Among the entries below, how many lines contain the string "chart"? Reply with that number alone.

*** Block opens ***

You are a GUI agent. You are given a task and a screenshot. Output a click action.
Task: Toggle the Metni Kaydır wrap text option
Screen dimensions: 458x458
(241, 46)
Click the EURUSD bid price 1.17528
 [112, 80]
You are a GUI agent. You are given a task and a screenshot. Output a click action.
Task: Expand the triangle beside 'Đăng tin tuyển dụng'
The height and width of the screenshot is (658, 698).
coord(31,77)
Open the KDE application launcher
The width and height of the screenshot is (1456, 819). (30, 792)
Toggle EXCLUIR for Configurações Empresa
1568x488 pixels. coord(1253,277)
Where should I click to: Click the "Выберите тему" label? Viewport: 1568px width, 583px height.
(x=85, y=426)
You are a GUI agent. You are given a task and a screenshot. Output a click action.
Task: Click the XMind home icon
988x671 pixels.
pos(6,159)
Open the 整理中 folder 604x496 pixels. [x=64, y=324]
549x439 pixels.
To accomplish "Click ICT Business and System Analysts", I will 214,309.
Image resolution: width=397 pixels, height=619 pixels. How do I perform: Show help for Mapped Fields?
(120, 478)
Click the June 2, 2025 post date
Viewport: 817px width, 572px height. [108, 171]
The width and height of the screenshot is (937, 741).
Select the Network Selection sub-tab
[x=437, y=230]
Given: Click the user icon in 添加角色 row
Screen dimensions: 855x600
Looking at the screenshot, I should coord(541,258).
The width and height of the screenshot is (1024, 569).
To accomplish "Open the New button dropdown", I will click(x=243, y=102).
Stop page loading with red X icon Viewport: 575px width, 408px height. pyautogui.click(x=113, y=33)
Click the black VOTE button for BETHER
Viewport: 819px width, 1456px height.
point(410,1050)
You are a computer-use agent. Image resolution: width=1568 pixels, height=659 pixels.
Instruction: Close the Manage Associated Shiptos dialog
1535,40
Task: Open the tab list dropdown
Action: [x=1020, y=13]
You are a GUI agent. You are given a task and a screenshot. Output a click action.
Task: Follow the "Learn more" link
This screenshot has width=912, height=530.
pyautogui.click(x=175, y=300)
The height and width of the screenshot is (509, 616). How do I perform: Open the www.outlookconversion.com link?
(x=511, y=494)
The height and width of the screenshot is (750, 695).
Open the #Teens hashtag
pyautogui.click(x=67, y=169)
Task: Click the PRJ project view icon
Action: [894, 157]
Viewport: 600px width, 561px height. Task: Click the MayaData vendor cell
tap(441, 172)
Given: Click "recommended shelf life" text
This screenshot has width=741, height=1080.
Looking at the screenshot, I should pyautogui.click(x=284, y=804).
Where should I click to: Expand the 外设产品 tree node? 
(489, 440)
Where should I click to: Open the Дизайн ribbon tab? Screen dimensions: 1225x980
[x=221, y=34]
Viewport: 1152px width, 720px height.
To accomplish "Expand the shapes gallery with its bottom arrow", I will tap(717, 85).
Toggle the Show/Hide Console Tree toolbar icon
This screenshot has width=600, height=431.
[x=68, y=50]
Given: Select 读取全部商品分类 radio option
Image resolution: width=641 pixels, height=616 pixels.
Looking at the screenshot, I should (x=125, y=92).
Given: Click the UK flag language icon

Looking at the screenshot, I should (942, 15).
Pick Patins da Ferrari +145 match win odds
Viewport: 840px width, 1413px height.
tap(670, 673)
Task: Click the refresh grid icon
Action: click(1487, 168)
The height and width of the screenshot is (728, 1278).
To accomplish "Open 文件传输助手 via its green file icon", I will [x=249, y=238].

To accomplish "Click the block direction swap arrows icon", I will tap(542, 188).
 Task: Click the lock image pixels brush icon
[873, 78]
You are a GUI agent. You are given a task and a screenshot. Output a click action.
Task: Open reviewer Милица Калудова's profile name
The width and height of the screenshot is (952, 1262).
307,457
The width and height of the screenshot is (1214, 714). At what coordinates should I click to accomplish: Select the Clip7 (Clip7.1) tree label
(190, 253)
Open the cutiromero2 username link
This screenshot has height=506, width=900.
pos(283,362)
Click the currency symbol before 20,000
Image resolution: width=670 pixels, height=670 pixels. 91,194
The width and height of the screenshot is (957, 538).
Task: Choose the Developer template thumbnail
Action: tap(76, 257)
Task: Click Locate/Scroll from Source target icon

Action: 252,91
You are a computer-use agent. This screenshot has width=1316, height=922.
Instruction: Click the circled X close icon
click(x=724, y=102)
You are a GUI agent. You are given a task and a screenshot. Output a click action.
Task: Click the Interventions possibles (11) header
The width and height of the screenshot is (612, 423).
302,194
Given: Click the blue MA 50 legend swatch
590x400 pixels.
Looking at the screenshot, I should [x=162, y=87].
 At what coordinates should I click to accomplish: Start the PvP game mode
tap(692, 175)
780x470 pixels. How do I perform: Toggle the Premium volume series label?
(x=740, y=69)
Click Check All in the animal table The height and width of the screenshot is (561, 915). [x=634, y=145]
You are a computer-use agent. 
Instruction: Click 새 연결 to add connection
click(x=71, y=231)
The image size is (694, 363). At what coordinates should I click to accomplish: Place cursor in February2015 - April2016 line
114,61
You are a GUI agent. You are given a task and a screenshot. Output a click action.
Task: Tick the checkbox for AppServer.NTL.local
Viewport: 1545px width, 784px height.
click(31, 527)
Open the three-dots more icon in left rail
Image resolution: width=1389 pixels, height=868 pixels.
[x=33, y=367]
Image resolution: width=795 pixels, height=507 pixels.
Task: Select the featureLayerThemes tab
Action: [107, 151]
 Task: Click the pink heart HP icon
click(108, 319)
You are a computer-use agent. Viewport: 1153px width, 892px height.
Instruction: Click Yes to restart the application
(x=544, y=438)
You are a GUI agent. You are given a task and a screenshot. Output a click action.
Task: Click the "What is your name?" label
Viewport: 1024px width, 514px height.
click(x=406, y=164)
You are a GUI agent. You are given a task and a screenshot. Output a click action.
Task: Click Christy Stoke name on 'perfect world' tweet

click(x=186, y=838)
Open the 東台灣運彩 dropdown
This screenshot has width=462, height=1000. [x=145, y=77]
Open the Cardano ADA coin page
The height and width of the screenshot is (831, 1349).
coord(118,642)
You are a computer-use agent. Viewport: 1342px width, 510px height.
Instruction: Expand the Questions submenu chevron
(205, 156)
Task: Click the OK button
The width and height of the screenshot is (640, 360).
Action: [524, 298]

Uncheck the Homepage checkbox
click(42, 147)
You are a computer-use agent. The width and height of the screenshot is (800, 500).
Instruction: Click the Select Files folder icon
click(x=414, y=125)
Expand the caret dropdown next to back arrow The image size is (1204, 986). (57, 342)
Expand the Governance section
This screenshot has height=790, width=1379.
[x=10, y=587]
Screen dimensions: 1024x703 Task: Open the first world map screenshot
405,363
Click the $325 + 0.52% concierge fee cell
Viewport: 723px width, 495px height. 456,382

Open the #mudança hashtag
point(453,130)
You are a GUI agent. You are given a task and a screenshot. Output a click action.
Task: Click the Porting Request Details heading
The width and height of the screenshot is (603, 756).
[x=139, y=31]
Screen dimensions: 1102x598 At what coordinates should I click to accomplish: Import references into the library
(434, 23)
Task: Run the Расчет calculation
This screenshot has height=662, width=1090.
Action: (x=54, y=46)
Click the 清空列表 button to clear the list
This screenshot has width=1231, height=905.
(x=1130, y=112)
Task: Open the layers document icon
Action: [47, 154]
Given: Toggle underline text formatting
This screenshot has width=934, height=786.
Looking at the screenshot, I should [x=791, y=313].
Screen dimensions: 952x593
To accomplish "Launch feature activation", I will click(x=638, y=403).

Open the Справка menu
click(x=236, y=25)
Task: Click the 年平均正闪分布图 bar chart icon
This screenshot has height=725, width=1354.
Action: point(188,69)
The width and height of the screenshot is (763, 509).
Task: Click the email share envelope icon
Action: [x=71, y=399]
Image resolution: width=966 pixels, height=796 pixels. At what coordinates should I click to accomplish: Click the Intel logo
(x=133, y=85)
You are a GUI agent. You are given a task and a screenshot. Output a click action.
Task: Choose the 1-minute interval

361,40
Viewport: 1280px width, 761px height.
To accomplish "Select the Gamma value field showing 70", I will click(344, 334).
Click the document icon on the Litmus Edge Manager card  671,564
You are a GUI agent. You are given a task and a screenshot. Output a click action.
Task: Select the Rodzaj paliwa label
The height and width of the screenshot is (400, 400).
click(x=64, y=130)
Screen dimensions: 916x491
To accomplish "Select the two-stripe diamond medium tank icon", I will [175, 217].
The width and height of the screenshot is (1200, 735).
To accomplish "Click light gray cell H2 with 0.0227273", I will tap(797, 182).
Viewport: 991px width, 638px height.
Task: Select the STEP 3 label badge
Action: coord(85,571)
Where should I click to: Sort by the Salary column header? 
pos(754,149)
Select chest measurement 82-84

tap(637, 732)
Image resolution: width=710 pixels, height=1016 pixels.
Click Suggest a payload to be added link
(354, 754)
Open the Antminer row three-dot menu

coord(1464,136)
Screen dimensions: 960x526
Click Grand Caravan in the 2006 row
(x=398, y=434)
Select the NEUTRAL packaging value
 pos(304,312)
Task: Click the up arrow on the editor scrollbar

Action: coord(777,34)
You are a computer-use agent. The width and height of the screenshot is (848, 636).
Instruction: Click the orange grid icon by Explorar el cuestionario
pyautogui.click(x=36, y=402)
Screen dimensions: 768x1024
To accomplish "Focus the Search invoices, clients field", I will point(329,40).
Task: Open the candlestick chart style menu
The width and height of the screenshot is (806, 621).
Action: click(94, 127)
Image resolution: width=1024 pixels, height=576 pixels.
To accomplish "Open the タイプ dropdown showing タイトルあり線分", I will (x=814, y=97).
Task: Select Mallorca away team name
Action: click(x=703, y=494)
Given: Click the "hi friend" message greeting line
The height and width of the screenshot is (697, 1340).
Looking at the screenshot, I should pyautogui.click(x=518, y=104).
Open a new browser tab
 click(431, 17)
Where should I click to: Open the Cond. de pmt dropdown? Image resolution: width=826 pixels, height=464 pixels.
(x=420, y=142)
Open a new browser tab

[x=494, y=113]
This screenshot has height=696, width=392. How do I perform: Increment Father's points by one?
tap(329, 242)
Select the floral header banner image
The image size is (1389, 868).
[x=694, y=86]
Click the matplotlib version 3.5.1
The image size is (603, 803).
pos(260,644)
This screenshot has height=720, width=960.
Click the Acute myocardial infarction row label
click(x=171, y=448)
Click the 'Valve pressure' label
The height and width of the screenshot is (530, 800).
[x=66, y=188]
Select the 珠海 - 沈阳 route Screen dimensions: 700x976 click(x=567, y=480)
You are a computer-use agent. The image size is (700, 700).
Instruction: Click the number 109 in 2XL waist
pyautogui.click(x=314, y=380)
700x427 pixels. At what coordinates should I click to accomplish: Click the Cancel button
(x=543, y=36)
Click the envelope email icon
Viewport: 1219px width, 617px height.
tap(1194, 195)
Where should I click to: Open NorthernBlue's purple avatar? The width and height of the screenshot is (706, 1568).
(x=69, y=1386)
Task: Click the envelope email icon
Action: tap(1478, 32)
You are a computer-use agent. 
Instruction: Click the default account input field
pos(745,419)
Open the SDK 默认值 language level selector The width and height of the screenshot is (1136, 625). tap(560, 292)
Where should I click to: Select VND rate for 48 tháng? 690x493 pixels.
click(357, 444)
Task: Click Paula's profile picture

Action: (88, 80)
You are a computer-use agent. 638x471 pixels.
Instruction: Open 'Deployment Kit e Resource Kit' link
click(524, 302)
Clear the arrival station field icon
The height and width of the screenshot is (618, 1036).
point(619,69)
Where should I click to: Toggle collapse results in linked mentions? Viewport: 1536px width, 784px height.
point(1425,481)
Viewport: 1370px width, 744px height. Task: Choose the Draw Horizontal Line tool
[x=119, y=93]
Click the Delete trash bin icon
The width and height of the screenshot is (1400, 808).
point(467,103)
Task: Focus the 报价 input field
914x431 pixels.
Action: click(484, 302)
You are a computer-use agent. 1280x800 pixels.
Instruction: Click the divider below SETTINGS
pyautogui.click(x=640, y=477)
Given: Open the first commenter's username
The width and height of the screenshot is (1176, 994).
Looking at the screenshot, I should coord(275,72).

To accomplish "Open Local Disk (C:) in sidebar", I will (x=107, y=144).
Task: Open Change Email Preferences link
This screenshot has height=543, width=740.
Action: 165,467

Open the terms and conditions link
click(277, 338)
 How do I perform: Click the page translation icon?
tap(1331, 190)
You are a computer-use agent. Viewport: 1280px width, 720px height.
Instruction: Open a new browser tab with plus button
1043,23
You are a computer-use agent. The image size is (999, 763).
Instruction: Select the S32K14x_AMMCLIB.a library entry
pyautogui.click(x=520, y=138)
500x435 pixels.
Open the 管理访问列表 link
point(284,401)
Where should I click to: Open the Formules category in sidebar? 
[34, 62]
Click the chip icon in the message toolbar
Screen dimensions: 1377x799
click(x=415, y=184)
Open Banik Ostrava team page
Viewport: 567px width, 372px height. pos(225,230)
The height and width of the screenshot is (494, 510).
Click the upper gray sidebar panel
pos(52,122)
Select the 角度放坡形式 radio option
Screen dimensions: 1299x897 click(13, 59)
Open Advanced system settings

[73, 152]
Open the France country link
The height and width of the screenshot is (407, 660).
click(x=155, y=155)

*** Block closes ***

ANSWER BOX → 2